On ne s’ennuie pas. Je ne suis téléphage mais reste un grand fidèle aux programmes débiles français depuis ma tendre enfance. La mélancolie s’installa insidieusement et un retour aux sources s’impose de temps à autre : débats et émissions de société "à la française", avec des statistiques, des thématiques, des raisonnements ubuesques et des méchantes Julie Lescaut.

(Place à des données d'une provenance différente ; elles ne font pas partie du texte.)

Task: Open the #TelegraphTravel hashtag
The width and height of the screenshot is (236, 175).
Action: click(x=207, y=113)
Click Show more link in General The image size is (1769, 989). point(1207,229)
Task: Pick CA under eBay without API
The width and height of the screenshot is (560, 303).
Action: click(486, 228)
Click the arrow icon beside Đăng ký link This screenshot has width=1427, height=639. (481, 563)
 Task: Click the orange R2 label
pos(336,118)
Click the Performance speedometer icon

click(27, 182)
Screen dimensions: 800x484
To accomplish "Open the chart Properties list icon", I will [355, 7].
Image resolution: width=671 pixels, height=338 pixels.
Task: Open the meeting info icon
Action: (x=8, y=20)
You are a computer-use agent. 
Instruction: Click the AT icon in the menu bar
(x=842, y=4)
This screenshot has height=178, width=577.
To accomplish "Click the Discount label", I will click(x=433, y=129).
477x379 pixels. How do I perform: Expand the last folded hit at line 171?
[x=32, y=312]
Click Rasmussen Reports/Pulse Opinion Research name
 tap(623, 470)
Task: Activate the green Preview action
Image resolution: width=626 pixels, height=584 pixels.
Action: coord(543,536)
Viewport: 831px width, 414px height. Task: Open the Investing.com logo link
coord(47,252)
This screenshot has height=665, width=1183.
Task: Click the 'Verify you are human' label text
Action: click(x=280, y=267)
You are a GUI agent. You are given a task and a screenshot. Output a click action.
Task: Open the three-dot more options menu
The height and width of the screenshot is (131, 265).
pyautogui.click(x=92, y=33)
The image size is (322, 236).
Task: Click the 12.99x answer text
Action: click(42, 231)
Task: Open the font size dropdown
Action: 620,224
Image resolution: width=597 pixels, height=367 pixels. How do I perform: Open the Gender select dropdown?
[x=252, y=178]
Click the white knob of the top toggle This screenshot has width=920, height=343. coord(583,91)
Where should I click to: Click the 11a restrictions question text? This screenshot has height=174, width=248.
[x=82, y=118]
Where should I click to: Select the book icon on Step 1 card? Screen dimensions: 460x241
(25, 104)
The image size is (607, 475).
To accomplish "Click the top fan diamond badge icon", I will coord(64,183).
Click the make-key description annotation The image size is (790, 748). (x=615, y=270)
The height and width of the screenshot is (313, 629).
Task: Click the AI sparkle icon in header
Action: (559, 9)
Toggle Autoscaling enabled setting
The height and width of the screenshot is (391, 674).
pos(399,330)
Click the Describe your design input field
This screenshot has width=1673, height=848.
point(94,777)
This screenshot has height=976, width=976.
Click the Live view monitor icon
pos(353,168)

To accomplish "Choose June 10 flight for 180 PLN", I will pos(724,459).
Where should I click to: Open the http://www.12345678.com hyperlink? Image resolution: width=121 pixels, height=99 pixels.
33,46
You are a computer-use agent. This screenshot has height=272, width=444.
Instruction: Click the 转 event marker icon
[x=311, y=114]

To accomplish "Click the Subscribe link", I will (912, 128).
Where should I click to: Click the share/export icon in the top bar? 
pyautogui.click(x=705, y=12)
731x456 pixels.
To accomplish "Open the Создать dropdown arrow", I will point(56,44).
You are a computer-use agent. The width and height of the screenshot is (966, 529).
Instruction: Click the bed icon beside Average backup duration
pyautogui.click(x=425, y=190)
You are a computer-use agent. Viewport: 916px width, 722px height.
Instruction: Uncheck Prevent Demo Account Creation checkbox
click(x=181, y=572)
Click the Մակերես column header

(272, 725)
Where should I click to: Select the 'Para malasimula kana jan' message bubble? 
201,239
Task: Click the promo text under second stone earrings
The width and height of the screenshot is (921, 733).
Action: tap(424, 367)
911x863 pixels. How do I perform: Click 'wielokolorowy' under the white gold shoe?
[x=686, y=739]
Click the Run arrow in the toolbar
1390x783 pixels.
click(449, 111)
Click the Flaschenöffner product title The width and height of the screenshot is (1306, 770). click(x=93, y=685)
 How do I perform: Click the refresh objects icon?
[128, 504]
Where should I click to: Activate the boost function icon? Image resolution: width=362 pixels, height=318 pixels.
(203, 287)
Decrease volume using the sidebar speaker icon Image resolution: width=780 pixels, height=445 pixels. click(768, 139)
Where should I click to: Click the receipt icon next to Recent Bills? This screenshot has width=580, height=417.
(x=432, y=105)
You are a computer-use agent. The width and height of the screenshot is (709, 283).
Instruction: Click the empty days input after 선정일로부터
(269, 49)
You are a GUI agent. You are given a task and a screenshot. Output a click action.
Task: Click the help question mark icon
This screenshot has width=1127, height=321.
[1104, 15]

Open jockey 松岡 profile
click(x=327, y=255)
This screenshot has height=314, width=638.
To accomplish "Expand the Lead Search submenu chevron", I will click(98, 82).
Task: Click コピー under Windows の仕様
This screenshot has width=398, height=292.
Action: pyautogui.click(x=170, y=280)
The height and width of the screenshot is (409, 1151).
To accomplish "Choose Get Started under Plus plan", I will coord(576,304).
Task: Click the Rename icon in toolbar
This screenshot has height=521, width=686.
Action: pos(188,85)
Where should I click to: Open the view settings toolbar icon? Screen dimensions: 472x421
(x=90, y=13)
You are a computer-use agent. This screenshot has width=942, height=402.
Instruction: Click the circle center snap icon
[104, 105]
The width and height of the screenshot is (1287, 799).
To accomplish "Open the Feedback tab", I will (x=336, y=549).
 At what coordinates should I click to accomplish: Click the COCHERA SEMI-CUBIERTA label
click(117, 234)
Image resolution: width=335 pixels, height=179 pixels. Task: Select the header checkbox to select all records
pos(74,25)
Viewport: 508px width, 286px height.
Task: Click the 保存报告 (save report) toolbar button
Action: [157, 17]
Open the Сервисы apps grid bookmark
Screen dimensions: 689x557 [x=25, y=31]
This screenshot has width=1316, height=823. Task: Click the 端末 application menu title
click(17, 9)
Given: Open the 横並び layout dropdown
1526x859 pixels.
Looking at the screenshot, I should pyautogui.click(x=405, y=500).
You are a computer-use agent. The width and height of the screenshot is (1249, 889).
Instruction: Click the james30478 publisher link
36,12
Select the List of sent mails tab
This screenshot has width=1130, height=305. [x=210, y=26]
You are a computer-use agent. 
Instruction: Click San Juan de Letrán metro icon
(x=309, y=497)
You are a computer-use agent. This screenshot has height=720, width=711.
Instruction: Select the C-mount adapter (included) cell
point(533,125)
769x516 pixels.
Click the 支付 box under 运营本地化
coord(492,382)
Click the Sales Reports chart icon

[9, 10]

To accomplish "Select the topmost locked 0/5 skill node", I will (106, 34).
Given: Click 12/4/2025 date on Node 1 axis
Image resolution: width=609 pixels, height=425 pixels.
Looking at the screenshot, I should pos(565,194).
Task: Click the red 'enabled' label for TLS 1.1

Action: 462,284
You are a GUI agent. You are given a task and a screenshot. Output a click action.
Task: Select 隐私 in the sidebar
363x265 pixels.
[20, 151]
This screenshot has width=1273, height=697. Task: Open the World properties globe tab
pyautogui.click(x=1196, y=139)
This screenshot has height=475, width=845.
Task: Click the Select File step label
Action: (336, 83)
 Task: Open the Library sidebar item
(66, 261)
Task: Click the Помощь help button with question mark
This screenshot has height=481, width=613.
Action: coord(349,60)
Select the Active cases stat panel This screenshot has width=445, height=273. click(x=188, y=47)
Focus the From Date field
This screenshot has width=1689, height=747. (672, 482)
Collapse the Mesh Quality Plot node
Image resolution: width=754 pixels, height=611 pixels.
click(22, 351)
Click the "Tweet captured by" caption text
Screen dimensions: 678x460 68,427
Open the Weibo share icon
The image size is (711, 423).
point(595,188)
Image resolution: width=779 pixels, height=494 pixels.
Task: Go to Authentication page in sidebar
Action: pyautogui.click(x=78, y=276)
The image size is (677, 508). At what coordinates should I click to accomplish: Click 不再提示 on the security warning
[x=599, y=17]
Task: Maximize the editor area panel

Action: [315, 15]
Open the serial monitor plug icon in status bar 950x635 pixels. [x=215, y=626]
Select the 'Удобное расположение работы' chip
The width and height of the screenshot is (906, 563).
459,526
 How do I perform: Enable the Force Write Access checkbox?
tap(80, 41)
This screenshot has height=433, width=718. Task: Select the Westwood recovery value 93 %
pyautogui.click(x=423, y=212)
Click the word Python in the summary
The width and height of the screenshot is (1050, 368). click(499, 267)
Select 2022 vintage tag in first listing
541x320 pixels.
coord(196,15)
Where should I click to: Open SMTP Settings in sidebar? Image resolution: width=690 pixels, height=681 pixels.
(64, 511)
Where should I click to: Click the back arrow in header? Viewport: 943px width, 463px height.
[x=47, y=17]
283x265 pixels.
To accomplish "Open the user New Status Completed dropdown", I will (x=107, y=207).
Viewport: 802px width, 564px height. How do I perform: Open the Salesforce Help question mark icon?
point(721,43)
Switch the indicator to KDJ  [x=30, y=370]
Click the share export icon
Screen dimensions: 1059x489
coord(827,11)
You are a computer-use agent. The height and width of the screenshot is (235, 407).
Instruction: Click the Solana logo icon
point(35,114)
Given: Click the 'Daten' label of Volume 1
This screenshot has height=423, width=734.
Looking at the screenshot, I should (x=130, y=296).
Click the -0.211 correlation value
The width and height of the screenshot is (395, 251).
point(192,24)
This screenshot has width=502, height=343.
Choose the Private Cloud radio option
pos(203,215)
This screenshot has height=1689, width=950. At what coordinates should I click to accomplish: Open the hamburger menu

Regarder TV5 monde s’avérait donc la bonne alternative pour ne pas tomber dans le piège du n’importe quoi, à toute heure. Mais un jour, sans crier gare, la seule chaine francophone a été honteusement sortie du bouquet numérique de base de la plupart des prestataires argentins, rendant l’art de buller devant ses émissions fétiches françaises un sport de haute voltige.  Vous avez certainement tous vécu ce grand moment de solitude à la lecture de ce message lors du téléchargement d’une émission "Désolé, cette vidéo n’est pas disponible dans votre pays". De quoi rager? Hormis les journaux télévisés de TF1 et quelques autres émissions du service public, nous n’avons pas grand-chose à nous mettre sous les dents, pauvres petits français d’Amérique latine, seule zone de la planète que le satellite CSAT ne couvre pas.

Etant de la génération "télécommande"  j’ai appris les joies du zapping dès mon plus jeune âge. Bilan : la télévision m’a rendu impulsif, exigeant et méticuleux avec son offre. Je veux et j’exige mon émission intéressante, ludique et géniale tout de suite, ici et maintenant. Pas vraiment en phase avec TV5, internet n’étant pas la meilleure option pour se livrer aux plaisirs du zapping. Il m’a fallu recourir à d’autres stratèges pour arriver à capter mes émissions préférées. Peu à peu, la puérilité de mes préoccupations devinrent effarantes. Mes journées devenant ponctuées de dilemmes bien  cornéliens, tels que "Qu´est ce que je regarde ce soir? Joséphine ange gardien ? le film de France 2  ou de M6? ". Il était temps que j’arrête. Lassé par ce système, j’ai retrouvé un beau matin la mire sur mon écran. Je devais me faire une raison. Il est impossible de regarder la télévision française en Argentine.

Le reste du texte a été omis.